3. Generosity: I can't say anything better than how a fellow Canadian said it many years ago. It's a little dated, but true nevertheless. Read it here: truthorfiction.com/rumors/g/gordonsinclair.htm
4. Many countries, but particularly Canada, have had a better, more secure life because America stood eyeball to eyeball with the USSR and the Russians blinked first. I knew life under Soviet communism was grim but I just read the book Bloodlands: Europe Between Hitler and Stalin and I have a much better appreciation for the horrifying hell on earth visited upon the Poles, Ukrainians, Belorussians and people in the Balkan states. Fourteen million people dead, the vast majority from a deliberate policy of murder. I am humbled by the courage and resilience of the people of Central Europe.
Detrimental to America's international standing (in other words, why Americans **** people off)

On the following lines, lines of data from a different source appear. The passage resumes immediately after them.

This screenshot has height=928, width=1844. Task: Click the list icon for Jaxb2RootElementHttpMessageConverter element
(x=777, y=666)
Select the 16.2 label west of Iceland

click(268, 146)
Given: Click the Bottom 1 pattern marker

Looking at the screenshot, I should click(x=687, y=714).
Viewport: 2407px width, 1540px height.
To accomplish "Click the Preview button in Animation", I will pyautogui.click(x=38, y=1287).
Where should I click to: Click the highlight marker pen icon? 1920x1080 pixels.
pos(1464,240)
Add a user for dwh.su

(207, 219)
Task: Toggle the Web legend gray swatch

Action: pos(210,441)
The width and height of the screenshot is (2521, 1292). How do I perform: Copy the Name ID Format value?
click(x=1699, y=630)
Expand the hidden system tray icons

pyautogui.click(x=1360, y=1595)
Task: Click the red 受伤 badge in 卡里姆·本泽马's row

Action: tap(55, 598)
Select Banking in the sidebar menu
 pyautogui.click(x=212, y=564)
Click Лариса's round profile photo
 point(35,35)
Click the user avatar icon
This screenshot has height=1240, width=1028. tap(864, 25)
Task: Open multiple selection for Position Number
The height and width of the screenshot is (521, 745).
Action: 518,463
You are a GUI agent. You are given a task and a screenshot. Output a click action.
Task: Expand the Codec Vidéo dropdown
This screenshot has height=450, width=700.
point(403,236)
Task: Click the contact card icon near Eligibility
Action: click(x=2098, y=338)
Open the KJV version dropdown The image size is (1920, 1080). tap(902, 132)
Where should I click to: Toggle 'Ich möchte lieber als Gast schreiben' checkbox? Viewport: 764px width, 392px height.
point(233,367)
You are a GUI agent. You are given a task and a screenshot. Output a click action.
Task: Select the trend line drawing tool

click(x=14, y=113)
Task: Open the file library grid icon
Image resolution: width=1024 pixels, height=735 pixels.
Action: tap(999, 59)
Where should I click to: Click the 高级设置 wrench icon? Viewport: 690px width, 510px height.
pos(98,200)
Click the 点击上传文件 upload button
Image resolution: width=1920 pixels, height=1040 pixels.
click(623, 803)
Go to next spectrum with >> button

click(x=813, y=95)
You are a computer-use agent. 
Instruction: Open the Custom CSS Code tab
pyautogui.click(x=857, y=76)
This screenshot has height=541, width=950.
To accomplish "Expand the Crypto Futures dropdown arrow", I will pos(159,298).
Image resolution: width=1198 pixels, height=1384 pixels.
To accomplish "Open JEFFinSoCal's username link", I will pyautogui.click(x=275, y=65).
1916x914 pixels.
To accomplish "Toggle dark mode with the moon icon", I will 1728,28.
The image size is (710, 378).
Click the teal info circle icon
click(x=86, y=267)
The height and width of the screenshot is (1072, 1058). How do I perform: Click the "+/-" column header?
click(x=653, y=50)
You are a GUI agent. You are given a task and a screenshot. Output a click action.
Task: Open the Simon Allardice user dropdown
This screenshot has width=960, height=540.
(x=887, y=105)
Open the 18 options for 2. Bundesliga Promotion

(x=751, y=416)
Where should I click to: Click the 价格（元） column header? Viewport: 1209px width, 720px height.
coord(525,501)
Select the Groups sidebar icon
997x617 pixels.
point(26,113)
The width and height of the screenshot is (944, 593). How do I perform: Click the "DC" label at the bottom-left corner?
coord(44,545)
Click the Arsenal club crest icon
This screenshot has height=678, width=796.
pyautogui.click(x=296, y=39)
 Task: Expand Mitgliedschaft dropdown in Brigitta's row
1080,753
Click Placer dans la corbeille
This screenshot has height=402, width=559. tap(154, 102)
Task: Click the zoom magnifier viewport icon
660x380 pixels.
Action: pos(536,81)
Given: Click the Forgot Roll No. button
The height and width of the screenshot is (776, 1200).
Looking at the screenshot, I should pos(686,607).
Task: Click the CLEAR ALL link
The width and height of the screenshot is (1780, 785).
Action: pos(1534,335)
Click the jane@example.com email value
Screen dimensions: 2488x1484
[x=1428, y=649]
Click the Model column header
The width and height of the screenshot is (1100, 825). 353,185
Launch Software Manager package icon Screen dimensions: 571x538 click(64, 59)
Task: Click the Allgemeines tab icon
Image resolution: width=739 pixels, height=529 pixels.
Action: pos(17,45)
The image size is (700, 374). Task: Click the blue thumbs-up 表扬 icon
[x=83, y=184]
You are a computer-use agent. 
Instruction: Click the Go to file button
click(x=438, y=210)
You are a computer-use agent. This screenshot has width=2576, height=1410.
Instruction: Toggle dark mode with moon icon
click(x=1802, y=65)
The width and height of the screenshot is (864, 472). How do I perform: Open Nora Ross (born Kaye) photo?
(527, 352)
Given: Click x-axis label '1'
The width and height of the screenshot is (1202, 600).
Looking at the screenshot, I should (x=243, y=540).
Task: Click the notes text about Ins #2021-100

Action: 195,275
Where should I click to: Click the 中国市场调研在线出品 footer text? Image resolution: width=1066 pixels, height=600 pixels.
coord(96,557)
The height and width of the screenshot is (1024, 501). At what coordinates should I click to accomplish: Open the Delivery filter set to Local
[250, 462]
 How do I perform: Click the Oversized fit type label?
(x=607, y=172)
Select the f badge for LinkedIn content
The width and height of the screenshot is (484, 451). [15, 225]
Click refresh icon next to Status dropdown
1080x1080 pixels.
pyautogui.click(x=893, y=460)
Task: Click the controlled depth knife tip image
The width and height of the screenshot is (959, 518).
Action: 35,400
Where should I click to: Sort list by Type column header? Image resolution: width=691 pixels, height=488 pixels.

Failure to recognize there is a world outside the US borders and it's a big, important world at that. American parochialism is legendary. It frustrates the hell out of people when they meet an American and feel dismissed as unimportant against that swaggering arrogance and superiority complex. It's called the Ugly American Syndrome and I know many Americans hurt and bewildered by the hostility they encounter from other nationalities. Unfortunately, too many Americans over too many years have earned that reputation on behalf of their own citizens. It will take a considerable amount of time to undue that damage.